[Problem to work on]
Pick out each line of the items below that contains the word "will", and copy every such line in full.

Collected data
= Beginning of Section =
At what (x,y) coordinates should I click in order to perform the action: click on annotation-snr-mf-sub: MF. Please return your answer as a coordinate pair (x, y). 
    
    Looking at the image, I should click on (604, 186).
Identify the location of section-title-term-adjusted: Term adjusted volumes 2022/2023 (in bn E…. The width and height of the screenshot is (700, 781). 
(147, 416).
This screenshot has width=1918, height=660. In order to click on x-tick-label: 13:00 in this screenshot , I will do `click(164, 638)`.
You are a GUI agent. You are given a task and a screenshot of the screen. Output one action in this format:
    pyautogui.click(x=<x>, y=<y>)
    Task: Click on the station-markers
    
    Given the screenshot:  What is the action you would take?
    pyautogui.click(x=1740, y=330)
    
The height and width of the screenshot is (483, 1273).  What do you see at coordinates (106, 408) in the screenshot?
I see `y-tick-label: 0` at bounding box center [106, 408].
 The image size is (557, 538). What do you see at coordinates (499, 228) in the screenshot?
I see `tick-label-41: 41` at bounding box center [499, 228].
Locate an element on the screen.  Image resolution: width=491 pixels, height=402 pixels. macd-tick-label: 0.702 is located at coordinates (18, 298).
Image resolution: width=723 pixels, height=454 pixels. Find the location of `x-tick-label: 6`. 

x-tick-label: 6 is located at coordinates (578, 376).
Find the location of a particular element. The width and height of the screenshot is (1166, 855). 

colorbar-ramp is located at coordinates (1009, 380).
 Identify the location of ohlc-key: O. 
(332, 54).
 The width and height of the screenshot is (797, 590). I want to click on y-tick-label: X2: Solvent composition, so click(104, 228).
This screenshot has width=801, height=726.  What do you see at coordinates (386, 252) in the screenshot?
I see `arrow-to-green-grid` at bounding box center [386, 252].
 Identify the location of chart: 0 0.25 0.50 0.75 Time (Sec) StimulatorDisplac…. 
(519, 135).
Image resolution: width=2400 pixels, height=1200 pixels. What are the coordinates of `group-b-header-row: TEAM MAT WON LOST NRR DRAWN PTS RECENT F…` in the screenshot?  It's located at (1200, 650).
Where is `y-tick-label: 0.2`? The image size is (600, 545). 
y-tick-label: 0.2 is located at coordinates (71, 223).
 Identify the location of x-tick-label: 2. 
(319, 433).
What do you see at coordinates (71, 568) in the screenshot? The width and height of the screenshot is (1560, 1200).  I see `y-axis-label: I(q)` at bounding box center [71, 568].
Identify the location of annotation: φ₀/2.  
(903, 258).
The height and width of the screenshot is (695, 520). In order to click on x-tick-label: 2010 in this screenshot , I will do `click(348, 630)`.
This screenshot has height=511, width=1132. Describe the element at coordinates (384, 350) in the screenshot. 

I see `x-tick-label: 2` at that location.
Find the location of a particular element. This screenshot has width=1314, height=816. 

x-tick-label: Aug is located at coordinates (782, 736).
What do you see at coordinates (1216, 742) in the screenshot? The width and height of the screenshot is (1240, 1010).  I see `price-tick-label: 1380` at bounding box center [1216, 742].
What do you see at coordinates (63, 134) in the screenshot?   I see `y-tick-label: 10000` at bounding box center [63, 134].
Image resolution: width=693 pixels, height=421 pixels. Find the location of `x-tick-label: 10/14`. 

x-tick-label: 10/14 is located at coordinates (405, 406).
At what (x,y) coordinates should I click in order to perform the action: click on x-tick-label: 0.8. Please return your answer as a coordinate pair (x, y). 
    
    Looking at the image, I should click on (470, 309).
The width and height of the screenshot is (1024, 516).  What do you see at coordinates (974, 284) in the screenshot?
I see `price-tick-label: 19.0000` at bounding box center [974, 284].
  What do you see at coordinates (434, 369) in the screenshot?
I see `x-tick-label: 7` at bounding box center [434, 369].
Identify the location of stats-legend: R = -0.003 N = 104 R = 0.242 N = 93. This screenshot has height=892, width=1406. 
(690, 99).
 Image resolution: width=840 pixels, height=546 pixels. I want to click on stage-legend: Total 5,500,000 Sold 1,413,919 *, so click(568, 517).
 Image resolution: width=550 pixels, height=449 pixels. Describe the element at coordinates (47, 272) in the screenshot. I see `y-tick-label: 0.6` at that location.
= End of Section =
[Response box]
This screenshot has width=1918, height=660. In order to click on x-tick-label: 13:00 in this screenshot , I will do `click(164, 638)`.
The height and width of the screenshot is (695, 520). In order to click on x-tick-label: 2010 in this screenshot , I will do `click(348, 630)`.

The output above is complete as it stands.